Give back, exactly as written, the lines from the beginning of the listing through the one that contains "Task: Select the Master RAMA bar".

• Data provided
****************************************

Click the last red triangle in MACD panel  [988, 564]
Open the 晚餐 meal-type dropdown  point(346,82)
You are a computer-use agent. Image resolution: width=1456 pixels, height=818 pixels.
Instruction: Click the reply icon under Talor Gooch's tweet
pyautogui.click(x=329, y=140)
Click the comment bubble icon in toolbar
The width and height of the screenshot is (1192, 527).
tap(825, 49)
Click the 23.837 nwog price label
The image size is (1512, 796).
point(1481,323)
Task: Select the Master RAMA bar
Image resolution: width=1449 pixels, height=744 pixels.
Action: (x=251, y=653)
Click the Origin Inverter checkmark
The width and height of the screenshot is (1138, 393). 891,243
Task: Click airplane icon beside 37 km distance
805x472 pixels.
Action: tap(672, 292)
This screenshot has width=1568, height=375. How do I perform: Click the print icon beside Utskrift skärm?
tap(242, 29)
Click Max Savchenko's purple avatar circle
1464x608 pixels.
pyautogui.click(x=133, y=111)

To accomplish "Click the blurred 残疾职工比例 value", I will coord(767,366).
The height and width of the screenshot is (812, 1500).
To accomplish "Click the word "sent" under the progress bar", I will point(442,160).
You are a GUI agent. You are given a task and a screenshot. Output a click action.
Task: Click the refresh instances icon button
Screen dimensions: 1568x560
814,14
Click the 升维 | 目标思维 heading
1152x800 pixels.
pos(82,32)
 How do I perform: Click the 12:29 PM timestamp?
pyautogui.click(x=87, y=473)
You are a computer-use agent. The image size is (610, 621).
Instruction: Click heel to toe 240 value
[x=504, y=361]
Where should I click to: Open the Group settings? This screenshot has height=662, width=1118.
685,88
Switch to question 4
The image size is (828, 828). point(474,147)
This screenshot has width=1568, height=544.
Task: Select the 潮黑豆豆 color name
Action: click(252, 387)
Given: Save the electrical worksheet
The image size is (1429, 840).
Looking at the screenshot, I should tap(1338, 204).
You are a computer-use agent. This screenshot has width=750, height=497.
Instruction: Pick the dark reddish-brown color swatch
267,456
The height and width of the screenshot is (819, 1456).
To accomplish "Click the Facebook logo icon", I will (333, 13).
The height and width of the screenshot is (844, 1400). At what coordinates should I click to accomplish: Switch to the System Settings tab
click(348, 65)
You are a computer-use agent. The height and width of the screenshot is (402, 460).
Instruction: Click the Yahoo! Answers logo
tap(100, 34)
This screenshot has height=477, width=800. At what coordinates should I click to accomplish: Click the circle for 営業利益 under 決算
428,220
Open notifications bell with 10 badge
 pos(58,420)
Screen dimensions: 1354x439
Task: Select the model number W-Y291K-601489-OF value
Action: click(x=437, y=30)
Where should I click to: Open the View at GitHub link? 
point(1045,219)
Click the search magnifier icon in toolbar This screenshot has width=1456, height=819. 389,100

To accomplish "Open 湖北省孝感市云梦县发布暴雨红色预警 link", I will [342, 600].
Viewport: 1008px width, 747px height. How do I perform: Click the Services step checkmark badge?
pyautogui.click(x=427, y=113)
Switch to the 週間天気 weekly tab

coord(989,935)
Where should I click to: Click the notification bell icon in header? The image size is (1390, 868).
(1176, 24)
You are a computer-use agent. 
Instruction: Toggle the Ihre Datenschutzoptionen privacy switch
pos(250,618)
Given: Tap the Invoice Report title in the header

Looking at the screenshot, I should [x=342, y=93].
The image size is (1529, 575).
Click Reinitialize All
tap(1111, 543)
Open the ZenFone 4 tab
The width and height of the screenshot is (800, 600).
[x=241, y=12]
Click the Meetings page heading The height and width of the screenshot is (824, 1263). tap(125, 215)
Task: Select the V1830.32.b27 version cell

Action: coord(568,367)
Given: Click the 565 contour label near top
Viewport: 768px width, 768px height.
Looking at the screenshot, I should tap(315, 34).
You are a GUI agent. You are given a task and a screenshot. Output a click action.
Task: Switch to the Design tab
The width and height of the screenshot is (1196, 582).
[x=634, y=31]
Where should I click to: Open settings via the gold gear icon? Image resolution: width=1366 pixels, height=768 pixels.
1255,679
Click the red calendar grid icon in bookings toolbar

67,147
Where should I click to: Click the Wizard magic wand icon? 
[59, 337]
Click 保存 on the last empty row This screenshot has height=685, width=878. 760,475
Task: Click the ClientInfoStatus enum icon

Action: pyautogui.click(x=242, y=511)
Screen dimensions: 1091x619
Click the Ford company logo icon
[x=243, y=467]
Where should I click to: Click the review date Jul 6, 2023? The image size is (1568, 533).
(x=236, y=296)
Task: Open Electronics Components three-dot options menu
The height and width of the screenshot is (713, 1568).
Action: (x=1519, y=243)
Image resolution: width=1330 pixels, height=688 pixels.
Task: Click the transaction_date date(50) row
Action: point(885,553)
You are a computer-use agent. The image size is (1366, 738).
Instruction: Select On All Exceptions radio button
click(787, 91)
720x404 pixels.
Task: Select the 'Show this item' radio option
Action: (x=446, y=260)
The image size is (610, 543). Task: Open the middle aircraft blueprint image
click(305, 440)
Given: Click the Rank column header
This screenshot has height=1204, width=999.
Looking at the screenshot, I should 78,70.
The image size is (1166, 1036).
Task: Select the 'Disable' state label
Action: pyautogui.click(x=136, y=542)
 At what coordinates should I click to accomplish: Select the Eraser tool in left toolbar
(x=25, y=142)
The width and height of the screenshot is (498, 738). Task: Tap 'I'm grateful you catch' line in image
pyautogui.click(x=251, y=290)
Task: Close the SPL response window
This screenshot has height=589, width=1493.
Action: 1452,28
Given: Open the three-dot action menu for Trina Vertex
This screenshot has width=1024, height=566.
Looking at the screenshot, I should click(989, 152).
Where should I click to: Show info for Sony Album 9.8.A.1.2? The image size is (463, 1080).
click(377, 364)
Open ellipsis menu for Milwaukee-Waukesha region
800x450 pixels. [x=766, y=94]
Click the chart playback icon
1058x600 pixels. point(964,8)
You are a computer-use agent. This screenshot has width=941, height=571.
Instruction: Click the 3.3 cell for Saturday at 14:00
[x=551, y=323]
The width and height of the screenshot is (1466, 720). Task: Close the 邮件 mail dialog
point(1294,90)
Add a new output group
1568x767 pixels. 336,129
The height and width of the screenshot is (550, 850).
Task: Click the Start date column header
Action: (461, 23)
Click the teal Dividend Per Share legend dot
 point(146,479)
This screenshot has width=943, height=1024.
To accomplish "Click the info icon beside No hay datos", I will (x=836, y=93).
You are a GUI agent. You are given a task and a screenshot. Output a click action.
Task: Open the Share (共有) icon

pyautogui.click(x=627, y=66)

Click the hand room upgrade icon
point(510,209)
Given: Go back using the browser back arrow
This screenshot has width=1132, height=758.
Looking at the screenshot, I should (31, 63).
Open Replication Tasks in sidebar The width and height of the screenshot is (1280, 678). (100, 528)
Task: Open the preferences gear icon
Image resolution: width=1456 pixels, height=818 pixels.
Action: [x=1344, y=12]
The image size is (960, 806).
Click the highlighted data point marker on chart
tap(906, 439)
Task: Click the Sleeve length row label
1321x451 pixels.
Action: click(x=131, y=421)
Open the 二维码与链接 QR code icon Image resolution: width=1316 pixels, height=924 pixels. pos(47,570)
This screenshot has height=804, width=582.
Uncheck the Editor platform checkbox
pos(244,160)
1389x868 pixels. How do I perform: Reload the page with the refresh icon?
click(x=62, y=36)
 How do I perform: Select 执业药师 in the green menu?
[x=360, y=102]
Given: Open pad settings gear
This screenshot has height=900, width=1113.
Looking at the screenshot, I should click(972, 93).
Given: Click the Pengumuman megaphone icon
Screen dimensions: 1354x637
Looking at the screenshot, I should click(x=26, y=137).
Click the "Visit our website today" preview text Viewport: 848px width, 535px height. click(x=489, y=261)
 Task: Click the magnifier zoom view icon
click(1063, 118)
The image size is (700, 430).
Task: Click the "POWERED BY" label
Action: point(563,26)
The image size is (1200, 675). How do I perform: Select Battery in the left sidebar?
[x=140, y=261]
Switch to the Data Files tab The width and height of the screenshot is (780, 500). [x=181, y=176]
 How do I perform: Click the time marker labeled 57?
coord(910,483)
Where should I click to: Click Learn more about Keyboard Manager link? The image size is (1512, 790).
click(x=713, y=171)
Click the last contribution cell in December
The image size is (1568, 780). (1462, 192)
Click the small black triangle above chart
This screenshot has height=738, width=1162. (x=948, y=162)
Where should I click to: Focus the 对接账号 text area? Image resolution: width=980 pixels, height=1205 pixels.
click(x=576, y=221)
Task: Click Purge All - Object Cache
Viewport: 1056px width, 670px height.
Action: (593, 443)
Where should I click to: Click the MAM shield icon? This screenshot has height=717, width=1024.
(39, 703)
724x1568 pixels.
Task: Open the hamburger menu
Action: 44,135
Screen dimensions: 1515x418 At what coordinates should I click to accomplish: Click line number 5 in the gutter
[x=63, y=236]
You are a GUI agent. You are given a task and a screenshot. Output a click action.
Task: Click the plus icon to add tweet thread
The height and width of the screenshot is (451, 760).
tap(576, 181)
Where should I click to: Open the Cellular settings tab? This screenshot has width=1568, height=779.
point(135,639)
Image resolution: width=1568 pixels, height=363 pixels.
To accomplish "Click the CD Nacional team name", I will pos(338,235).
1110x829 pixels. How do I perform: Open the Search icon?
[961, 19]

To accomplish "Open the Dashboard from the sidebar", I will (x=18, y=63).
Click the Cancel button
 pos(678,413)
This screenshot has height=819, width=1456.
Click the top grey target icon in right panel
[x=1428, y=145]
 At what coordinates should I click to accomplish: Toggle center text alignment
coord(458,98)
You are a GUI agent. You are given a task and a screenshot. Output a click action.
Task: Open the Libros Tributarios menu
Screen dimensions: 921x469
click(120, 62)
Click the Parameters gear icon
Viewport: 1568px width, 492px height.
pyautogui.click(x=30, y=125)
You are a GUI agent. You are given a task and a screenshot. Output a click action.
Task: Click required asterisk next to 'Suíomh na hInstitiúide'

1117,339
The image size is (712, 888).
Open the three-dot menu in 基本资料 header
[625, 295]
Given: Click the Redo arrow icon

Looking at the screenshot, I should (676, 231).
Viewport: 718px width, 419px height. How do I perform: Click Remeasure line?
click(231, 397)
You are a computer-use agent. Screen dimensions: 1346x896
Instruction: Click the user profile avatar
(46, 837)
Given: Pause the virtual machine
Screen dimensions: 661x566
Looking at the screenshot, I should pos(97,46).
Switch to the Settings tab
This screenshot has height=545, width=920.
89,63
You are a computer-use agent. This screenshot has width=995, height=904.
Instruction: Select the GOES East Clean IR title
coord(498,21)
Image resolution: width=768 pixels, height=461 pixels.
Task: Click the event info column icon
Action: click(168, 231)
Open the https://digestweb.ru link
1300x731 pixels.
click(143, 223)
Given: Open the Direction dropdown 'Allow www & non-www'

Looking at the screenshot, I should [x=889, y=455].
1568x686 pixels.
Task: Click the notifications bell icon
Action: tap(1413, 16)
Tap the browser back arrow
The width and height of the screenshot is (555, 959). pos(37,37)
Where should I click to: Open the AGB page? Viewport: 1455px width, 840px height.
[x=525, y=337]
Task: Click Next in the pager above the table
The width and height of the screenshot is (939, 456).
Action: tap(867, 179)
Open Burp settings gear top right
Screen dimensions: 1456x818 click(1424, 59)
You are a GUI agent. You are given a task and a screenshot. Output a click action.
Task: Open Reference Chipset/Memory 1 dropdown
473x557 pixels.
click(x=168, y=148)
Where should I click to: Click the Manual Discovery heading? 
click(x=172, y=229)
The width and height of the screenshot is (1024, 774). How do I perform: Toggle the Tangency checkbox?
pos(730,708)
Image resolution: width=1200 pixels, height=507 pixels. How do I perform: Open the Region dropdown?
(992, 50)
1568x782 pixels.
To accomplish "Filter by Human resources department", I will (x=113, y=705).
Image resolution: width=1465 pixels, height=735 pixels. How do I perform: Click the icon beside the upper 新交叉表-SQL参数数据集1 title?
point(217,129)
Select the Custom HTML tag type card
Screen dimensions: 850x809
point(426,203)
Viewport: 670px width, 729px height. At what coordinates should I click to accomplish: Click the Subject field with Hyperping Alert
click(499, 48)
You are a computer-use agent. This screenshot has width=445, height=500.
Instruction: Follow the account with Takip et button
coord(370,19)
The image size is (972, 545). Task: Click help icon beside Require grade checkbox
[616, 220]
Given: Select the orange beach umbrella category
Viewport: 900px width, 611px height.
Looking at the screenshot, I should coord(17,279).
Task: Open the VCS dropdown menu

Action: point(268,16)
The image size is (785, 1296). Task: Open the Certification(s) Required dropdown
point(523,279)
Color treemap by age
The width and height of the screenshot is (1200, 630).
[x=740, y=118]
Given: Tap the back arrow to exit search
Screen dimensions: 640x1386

****************************************

• Result of this task
Click the last red triangle in MACD panel  [988, 564]
Open the 晚餐 meal-type dropdown  point(346,82)
You are a computer-use agent. Image resolution: width=1456 pixels, height=818 pixels.
Instruction: Click the reply icon under Talor Gooch's tweet
pyautogui.click(x=329, y=140)
Click the comment bubble icon in toolbar
The width and height of the screenshot is (1192, 527).
tap(825, 49)
Click the 23.837 nwog price label
The image size is (1512, 796).
point(1481,323)
Task: Select the Master RAMA bar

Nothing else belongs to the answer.